WORK TO DO: Recast the data as a Markdown table with the columns "No." and "Entry". Cover everything from the first line through the line containing "pos(644,33)", including both, and leave out blank lines.

[START]

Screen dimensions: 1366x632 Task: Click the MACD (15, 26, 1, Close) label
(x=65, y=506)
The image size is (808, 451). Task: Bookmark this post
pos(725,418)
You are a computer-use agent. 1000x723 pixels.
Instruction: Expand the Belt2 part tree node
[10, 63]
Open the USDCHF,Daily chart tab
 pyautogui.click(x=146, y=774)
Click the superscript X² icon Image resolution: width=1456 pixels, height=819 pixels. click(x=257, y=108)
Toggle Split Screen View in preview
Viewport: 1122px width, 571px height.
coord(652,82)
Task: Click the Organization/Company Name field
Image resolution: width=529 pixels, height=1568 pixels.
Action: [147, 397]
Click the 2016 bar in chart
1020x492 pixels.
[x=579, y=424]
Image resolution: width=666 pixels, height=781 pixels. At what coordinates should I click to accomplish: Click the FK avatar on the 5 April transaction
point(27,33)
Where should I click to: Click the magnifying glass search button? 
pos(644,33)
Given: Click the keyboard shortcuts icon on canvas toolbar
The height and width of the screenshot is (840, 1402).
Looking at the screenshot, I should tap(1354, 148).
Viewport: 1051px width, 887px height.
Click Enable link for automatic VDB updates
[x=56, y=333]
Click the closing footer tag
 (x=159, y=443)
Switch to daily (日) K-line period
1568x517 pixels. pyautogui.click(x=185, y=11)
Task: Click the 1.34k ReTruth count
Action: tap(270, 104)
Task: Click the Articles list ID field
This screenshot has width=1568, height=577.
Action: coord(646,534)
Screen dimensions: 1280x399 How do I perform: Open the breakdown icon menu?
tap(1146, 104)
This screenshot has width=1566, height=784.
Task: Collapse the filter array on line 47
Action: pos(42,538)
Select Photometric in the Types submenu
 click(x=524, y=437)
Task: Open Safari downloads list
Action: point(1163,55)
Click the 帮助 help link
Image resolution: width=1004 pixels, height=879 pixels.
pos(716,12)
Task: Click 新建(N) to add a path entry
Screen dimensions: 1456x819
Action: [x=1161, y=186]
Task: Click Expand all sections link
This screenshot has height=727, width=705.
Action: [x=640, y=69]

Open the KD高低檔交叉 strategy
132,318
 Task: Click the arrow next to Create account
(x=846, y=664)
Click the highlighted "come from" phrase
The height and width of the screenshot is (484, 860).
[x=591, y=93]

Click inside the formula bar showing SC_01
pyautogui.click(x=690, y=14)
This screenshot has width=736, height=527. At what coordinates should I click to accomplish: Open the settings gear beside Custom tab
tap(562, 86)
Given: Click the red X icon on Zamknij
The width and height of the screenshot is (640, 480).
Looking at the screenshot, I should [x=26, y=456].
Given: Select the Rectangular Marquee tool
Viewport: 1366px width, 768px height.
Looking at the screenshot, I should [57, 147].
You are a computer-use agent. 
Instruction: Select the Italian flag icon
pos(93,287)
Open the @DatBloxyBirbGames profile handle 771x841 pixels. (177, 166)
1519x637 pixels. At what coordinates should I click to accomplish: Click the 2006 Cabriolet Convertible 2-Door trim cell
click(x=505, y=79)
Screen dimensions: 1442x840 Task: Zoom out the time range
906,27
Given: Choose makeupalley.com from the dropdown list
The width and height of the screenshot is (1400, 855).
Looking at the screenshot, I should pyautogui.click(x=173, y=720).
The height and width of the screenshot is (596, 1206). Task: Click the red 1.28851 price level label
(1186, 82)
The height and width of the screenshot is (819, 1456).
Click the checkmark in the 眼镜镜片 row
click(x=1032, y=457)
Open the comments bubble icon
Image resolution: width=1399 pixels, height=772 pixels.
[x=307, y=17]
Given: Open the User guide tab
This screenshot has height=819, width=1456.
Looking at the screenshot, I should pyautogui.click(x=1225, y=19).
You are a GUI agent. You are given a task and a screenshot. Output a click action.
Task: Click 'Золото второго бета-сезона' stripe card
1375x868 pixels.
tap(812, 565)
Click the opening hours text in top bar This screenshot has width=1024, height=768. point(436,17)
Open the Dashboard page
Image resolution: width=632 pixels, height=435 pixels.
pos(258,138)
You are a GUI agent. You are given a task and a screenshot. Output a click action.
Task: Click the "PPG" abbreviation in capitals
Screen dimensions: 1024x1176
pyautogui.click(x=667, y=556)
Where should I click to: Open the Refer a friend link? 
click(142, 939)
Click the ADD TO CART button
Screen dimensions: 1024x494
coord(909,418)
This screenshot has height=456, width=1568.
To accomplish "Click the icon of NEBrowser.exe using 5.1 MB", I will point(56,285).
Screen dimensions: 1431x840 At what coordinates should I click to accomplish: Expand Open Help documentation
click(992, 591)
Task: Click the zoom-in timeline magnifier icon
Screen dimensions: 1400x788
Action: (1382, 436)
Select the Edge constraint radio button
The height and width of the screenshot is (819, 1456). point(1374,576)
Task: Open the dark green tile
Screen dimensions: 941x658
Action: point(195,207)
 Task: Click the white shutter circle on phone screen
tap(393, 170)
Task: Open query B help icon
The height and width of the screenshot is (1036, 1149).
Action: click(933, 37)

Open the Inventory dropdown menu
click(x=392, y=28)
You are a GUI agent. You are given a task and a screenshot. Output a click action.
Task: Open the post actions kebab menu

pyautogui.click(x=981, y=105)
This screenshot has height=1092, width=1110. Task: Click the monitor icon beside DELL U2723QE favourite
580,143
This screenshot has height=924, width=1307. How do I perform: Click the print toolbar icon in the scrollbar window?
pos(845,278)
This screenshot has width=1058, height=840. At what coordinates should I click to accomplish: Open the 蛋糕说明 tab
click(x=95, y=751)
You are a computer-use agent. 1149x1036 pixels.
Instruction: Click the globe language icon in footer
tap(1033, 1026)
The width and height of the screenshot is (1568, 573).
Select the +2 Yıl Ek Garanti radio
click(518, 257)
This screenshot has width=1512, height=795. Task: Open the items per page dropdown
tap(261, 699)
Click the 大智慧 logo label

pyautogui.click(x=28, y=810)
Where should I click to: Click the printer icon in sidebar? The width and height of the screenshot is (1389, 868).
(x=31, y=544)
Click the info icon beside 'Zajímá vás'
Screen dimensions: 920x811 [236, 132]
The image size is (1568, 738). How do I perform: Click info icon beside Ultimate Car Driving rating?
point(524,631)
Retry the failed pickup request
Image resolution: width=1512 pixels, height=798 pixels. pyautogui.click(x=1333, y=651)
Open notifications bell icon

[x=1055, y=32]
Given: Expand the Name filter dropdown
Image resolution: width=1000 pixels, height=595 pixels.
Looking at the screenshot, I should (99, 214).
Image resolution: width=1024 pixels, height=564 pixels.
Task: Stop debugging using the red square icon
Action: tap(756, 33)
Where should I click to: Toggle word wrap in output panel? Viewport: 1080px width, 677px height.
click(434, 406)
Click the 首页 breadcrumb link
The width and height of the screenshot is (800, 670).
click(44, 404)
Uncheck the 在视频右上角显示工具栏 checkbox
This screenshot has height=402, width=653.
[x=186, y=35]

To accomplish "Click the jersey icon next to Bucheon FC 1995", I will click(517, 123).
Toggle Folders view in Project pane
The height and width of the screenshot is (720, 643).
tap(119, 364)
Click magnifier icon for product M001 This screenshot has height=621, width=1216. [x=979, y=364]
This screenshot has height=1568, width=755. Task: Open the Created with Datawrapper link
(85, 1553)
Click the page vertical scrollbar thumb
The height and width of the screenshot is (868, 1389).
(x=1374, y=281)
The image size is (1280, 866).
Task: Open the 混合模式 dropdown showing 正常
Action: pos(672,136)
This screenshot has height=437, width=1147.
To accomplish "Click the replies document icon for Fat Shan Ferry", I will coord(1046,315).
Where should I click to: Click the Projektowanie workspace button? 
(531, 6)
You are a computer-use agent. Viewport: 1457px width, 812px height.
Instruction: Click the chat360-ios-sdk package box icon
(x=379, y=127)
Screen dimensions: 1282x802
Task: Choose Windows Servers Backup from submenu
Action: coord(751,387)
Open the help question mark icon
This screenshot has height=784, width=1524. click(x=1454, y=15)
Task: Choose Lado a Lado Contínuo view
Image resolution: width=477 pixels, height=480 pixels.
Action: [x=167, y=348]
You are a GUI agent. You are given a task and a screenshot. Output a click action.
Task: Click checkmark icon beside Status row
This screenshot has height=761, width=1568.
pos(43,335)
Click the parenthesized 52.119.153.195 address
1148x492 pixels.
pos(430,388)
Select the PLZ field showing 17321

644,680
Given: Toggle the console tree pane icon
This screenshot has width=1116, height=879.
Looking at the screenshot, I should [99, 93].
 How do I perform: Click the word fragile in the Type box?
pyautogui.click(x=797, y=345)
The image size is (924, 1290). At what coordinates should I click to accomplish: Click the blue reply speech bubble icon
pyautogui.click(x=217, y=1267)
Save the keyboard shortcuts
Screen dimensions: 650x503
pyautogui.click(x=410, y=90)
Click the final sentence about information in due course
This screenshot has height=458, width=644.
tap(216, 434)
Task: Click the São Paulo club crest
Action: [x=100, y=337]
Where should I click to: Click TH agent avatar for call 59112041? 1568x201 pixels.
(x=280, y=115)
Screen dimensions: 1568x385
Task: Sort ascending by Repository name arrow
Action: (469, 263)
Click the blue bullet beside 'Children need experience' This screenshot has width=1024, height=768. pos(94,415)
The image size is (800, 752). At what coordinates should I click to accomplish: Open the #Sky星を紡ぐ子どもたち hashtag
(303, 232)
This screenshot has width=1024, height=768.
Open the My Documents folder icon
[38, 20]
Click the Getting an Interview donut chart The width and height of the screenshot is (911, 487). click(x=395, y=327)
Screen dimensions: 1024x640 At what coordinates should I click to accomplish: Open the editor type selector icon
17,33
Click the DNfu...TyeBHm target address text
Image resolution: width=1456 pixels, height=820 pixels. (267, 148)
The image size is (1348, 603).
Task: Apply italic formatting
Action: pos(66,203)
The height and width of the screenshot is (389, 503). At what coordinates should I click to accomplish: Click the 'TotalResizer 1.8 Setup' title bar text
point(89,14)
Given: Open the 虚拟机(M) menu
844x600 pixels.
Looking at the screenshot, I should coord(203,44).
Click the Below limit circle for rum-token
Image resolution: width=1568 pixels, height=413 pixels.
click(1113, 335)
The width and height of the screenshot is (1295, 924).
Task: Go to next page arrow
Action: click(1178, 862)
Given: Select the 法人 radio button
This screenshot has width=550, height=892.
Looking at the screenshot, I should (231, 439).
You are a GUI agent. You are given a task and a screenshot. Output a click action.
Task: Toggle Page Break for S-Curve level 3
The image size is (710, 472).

[END]

TASK RESPONSE:
| No. | Entry |
|---|---|
| 1 | Screen dimensions: 1366x632 Task: Click the MACD (15, 26, 1, Close) label |
| 2 | (x=65, y=506) |
| 3 | The image size is (808, 451). Task: Bookmark this post |
| 4 | pos(725,418) |
| 5 | You are a computer-use agent. 1000x723 pixels. |
| 6 | Instruction: Expand the Belt2 part tree node |
| 7 | [10, 63] |
| 8 | Open the USDCHF,Daily chart tab |
| 9 |  pyautogui.click(x=146, y=774) |
| 10 | Click the superscript X² icon Image resolution: width=1456 pixels, height=819 pixels. click(x=257, y=108) |
| 11 | Toggle Split Screen View in preview |
| 12 | Viewport: 1122px width, 571px height. |
| 13 | coord(652,82) |
| 14 | Task: Click the Organization/Company Name field |
| 15 | Image resolution: width=529 pixels, height=1568 pixels. |
| 16 | Action: [147, 397] |
| 17 | Click the 2016 bar in chart |
| 18 | 1020x492 pixels. |
| 19 | [x=579, y=424] |
| 20 | Image resolution: width=666 pixels, height=781 pixels. At what coordinates should I click to accomplish: Click the FK avatar on the 5 April transaction |
| 21 | point(27,33) |
| 22 | Where should I click to: Click the magnifying glass search button?  |
| 23 | pos(644,33) |